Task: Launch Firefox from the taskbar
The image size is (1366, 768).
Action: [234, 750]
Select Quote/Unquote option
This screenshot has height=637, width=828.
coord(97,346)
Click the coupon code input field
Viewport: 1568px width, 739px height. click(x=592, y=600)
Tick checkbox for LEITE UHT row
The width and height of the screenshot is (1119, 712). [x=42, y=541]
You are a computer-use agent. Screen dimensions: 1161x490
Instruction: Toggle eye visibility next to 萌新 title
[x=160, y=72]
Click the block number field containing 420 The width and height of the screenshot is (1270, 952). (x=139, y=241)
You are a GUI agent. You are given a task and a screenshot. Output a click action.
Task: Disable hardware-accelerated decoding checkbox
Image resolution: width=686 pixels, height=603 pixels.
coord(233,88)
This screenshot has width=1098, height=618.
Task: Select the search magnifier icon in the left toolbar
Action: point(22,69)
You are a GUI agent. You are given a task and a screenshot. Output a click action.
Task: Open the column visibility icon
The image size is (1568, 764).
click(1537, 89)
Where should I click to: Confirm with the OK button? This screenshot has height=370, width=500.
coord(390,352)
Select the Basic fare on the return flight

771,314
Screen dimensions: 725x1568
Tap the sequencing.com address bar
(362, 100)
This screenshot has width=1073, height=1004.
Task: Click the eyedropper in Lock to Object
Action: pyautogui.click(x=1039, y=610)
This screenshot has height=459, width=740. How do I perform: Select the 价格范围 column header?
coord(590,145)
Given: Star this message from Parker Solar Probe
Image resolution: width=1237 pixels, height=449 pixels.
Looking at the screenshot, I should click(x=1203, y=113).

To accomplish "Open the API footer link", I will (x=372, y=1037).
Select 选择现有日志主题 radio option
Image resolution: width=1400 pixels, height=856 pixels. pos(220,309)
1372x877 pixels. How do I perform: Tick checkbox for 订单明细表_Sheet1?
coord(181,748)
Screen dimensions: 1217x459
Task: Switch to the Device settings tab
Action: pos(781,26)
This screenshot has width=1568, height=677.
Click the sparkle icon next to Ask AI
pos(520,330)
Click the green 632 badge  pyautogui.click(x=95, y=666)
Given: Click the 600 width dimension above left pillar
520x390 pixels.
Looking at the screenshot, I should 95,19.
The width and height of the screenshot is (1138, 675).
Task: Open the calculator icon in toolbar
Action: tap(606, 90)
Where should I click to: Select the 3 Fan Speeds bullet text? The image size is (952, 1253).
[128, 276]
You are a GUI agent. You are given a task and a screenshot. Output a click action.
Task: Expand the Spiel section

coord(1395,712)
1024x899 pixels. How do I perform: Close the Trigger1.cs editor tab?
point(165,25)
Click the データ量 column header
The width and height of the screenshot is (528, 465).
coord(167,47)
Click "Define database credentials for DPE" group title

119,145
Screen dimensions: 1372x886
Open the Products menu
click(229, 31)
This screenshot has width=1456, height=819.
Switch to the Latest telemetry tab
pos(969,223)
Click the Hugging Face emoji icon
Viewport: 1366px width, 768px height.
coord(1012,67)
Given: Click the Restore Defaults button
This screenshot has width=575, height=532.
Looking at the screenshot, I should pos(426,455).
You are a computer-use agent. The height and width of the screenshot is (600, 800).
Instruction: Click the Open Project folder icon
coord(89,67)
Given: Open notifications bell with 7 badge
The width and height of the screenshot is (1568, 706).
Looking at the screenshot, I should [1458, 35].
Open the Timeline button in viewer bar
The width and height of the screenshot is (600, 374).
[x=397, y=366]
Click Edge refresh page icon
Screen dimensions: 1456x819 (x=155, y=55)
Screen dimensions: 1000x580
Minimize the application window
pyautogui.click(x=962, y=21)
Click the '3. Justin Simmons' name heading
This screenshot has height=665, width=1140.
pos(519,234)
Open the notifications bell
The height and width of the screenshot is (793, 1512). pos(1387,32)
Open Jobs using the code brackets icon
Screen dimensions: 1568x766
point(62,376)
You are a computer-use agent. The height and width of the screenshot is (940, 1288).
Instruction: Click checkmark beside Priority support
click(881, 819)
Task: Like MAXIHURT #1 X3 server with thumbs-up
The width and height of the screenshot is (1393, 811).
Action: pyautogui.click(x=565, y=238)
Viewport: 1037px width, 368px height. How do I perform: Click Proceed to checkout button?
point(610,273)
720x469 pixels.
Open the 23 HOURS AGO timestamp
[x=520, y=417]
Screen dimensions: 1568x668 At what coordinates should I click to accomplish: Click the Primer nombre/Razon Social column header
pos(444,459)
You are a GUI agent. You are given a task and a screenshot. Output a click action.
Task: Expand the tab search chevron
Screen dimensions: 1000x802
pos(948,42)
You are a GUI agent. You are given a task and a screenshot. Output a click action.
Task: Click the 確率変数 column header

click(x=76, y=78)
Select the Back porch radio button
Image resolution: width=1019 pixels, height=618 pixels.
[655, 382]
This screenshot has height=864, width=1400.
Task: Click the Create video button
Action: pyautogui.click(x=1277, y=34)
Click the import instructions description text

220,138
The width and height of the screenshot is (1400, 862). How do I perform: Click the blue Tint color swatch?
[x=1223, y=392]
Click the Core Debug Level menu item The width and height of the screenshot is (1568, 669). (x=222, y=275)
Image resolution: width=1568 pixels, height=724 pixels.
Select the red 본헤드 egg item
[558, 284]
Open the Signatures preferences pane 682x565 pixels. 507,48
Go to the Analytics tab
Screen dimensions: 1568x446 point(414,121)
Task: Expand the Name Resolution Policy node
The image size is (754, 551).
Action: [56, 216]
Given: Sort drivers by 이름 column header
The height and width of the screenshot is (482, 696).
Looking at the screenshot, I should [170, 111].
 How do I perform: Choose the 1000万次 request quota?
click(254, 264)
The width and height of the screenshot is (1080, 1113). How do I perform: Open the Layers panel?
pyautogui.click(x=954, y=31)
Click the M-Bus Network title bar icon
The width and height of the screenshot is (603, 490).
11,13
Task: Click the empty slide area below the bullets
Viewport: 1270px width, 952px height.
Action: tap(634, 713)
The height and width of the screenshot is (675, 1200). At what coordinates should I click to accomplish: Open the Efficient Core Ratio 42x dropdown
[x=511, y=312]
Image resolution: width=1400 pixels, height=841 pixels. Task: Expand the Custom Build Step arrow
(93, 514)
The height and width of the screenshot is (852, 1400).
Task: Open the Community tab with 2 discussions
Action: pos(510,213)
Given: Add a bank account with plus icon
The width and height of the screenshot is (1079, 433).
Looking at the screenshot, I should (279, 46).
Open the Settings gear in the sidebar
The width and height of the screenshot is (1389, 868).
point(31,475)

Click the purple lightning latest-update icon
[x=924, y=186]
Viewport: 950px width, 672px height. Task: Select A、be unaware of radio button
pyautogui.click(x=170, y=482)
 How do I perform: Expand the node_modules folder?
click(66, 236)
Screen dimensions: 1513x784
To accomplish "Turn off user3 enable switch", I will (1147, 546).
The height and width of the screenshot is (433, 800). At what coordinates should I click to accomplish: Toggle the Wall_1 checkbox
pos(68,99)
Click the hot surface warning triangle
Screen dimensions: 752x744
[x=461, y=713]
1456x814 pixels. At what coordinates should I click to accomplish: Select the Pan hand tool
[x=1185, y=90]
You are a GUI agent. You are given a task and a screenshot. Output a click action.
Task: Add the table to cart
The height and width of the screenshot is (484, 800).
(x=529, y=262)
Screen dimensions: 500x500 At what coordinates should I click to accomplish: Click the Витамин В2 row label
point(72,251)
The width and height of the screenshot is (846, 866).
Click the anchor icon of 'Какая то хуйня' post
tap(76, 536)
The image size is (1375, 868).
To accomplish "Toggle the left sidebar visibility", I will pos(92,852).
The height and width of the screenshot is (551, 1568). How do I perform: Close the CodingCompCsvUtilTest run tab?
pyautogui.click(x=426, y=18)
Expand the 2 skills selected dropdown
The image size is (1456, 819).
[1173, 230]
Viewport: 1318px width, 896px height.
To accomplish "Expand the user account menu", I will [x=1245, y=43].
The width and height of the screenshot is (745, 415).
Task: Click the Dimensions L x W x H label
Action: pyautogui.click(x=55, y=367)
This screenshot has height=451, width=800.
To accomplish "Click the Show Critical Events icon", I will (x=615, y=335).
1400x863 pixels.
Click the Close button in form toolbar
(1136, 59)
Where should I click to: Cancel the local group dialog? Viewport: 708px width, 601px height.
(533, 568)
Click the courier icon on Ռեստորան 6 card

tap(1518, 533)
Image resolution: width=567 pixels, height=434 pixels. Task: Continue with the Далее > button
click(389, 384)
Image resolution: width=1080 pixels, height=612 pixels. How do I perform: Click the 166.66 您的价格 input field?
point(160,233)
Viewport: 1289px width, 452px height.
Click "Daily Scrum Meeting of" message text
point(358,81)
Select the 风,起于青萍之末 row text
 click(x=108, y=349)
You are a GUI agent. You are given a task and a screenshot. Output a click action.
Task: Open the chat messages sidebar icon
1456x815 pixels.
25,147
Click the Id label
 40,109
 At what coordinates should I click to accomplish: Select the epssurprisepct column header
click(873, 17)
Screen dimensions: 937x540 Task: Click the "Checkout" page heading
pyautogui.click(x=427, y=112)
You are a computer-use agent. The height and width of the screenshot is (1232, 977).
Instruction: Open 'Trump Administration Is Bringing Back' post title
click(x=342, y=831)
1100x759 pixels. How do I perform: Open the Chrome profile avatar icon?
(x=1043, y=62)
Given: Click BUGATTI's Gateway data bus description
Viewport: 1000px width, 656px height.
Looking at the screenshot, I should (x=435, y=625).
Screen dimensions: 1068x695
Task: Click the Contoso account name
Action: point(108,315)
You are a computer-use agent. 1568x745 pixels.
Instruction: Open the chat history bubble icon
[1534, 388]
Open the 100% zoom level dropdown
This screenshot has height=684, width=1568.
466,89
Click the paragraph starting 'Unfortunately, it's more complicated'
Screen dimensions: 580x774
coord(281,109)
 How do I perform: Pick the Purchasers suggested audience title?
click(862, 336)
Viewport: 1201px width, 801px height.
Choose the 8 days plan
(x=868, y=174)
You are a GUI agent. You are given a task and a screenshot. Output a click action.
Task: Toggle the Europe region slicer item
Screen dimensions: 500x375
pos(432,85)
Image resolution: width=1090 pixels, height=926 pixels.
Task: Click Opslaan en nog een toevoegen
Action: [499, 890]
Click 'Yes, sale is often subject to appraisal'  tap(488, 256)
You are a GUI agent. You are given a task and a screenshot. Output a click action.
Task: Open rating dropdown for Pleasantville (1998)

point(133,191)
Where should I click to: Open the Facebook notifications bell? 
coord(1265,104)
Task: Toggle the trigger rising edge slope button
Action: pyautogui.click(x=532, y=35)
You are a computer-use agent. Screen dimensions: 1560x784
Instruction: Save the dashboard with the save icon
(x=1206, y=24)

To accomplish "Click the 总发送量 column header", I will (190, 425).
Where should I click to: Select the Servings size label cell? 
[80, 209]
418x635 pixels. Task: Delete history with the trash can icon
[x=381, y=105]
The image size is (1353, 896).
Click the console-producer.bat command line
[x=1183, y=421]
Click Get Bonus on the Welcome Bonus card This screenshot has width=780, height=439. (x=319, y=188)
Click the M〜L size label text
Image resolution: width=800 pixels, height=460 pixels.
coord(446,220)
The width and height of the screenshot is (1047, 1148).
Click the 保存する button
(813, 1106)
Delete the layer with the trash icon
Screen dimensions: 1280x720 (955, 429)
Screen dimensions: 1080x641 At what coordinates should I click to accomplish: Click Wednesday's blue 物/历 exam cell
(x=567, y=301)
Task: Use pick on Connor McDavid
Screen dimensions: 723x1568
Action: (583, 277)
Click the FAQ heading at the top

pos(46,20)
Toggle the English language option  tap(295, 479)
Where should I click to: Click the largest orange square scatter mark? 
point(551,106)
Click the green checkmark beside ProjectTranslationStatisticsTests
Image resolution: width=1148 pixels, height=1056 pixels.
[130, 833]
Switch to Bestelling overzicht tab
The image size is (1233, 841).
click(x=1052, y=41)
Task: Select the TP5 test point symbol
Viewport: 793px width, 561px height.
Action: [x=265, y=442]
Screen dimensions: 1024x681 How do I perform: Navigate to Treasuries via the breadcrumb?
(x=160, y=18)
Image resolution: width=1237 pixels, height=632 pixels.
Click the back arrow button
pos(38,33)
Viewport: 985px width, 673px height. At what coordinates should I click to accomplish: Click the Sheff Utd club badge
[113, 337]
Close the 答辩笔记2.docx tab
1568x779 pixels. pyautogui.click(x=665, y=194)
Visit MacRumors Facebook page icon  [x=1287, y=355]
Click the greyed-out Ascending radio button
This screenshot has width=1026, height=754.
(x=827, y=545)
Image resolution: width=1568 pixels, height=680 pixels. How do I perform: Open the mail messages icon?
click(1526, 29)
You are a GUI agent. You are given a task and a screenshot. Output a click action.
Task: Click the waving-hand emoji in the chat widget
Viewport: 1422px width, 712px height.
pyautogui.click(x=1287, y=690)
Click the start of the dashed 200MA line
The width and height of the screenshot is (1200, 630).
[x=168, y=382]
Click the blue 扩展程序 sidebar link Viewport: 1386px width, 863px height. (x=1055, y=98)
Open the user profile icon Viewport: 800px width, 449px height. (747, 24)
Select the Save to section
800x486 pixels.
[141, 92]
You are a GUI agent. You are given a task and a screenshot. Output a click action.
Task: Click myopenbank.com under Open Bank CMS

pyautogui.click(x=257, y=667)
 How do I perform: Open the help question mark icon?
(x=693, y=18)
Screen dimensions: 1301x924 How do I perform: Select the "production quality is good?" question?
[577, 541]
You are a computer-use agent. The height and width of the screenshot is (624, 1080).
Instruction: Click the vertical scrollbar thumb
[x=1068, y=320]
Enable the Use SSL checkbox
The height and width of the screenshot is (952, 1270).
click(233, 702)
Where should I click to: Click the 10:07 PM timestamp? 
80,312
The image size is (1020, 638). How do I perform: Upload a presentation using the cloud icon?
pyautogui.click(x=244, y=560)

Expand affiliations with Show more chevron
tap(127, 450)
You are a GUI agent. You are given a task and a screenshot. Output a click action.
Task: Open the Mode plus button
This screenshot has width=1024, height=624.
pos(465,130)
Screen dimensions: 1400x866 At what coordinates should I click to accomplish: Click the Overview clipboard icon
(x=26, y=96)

────────────────

- THE REQUEST
Render the rows above as a numbered list with blank lines omitted, starting with the line that contains "Task: Select the TP5 test point symbol" and going on through the line that contains "Click the blue 扩展程序".

- TASK ANSWER
1. Task: Select the TP5 test point symbol
2. Viewport: 793px width, 561px height.
3. Action: [x=265, y=442]
4. Screen dimensions: 1024x681 How do I perform: Navigate to Treasuries via the breadcrumb?
5. (x=160, y=18)
6. Image resolution: width=1237 pixels, height=632 pixels.
7. Click the back arrow button
8. pos(38,33)
9. Viewport: 985px width, 673px height. At what coordinates should I click to accomplish: Click the Sheff Utd club badge
10. [113, 337]
11. Close the 答辩笔记2.docx tab
12. 1568x779 pixels. pyautogui.click(x=665, y=194)
13. Visit MacRumors Facebook page icon  [x=1287, y=355]
14. Click the greyed-out Ascending radio button
15. This screenshot has width=1026, height=754.
16. (x=827, y=545)
17. Image resolution: width=1568 pixels, height=680 pixels. How do I perform: Open the mail messages icon?
18. click(1526, 29)
19. You are a GUI agent. You are given a task and a screenshot. Output a click action.
20. Task: Click the waving-hand emoji in the chat widget
21. Viewport: 1422px width, 712px height.
22. pyautogui.click(x=1287, y=690)
23. Click the start of the dashed 200MA line
24. The width and height of the screenshot is (1200, 630).
25. [x=168, y=382]
26. Click the blue 扩展程序 sidebar link Viewport: 1386px width, 863px height. (x=1055, y=98)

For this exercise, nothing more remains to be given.